Do variable references (alias) have run-time overhead? - c ++

Do variable references (alias) have run-time overhead?

Perhaps this is a compiler feature. If so, what about gcc (g ++)? If you use the reference / alias variable as follows:

int x = 5; int& y = x; y += 10; 

Does it take more cycles than if we didn't use the link.

 int x = 5; x += 10; 

In other words, does machine code change, or does an “alias” occur only at the compiler level?

This may seem like a silly question, but I'm curious. Especially when it might be convenient to temporarily rename some member variables just so that the math code is a little easier to read. Of course, we are not really talking about the bottleneck here ... but this is what I am doing, and therefore I am just wondering if there is any "actual" difference ... or if it is only cosmetic.

+9
c ++ reference alias runtime


source share


6 answers




It can be considered a pseudonym, but not in terms of effectiveness. Under the hood, a link is a pointer with stronger syntax and higher security guarantees. Therefore, you have a point guard for the duration of the operation. IF the compiler would not optimize it, but I would not count on it usually.
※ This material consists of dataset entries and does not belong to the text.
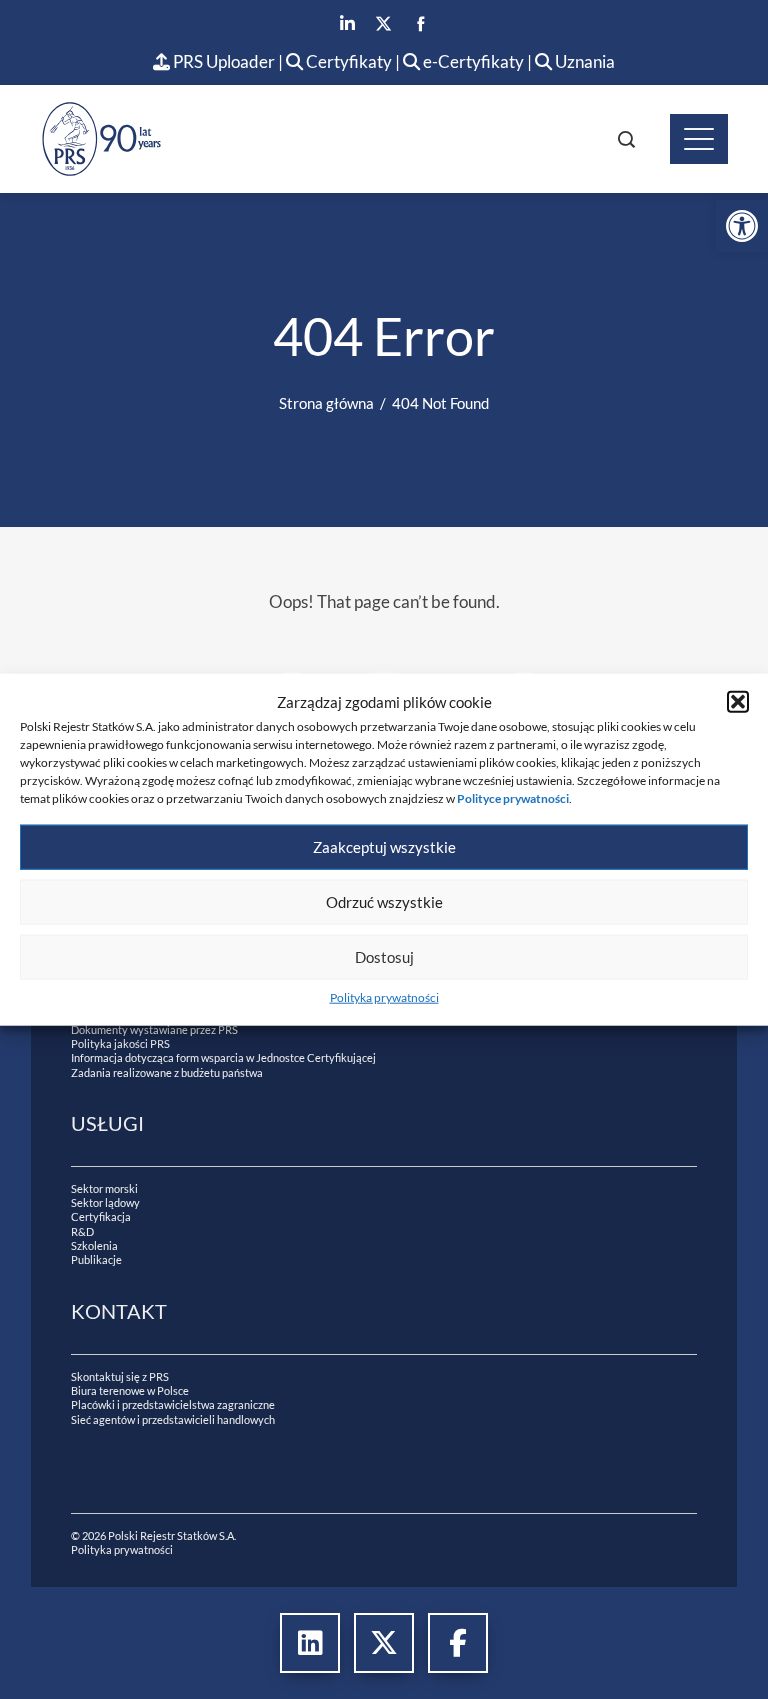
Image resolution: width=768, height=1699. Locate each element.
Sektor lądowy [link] (105, 1202)
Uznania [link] (583, 61)
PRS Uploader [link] (222, 61)
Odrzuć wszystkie (384, 902)
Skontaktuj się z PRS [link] (120, 1376)
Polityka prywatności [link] (384, 996)
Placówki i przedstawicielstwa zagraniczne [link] (173, 1404)
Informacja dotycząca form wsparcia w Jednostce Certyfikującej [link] (223, 1057)
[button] (738, 702)
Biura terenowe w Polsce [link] (130, 1390)
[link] (742, 226)
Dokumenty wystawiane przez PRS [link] (154, 1029)
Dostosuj (384, 957)
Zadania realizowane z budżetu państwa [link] (167, 1072)
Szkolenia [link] (94, 1245)
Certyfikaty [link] (349, 61)
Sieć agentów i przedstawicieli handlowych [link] (173, 1419)
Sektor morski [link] (104, 1188)
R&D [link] (82, 1231)
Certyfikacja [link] (101, 1216)
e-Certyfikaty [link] (472, 61)
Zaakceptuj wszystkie (384, 847)
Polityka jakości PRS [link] (120, 1043)
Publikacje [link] (96, 1259)
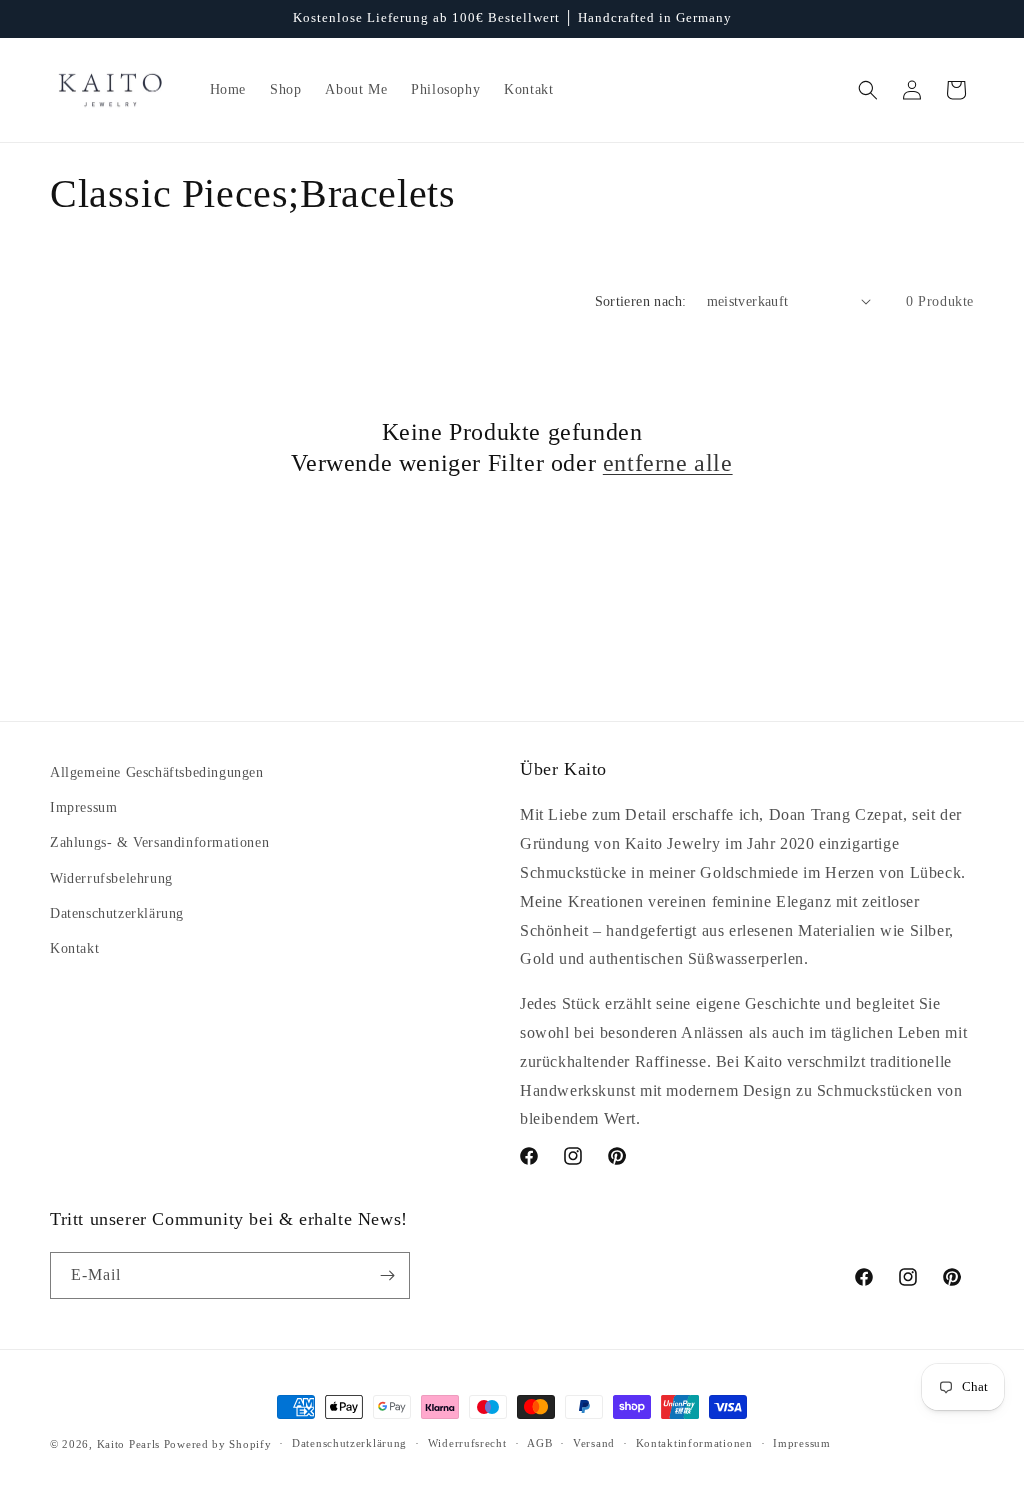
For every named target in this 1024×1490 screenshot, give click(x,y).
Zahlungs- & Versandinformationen (159, 842)
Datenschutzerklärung (117, 913)
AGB (539, 1443)
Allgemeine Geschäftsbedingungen (157, 772)
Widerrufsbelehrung (111, 878)
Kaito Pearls (128, 1444)
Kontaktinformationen (694, 1443)
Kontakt (74, 948)
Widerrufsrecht (467, 1443)
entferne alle (668, 463)
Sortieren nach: (641, 301)
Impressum (83, 807)
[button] (868, 90)
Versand (594, 1443)
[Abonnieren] (387, 1275)
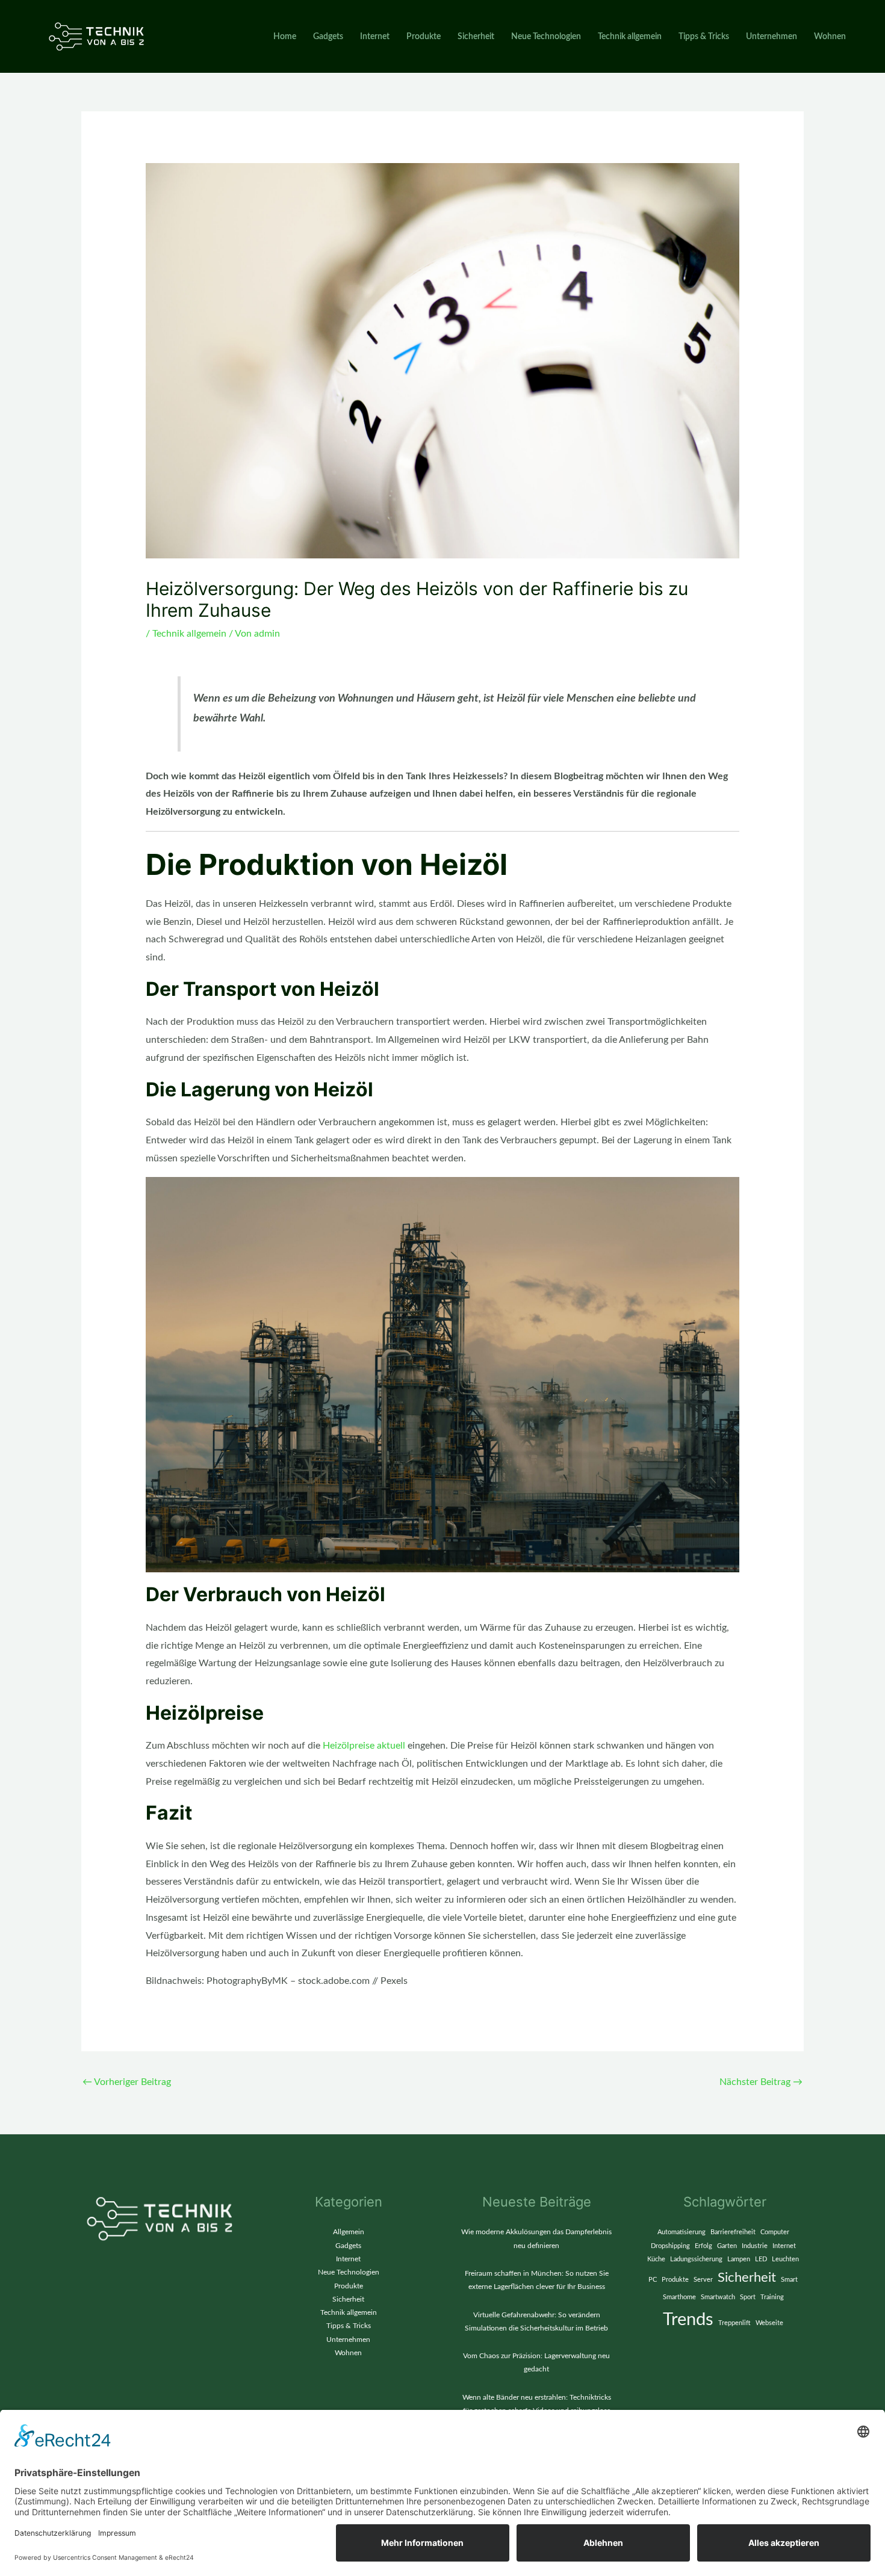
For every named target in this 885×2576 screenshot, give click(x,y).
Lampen (738, 2259)
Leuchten (785, 2259)
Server (703, 2279)
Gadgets (328, 36)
In the case of a question about whether the compiler will optimize it or not, there is no other way than to look at the generated assembly.

+9


source share


The only way to know for sure is to compile it and examine the output of the compiler. Generally, the overhead for reference is the same as the overhead for a pointer, since pointers are usually used as links. However, given the simple case that you are showing, I believe that this link will be optimized.

+4


source share


It is true that, in most cases, links implement the concept of an “alias”, the alternative name of the object to which they are attached.

However, in the general case, references are implemented through pointers. However, a good compiler will use the actual pointer to implement the reference in situations where the actual binding is determined at runtime. If the binding is known at compile time (and the corresponding types), the compiler will usually use the link as an alternative name for the same object, and in this case there will be no performance penalty for accessing the object through the link (compared to access this via its original name).

Your example is one of those when you should not expect a performance penalty from a link.

+4


source share


Both of these functions are compiled with exactly the same code in g++ , even using -O1 . (I added a return to ensure that the calculation has not been completely eliminated.)

There is no pointer, only a link. In this trivial example, there was no difference in performance. This does not guarantee that this will always be the case (no difference in performance) for all kinds of use of links.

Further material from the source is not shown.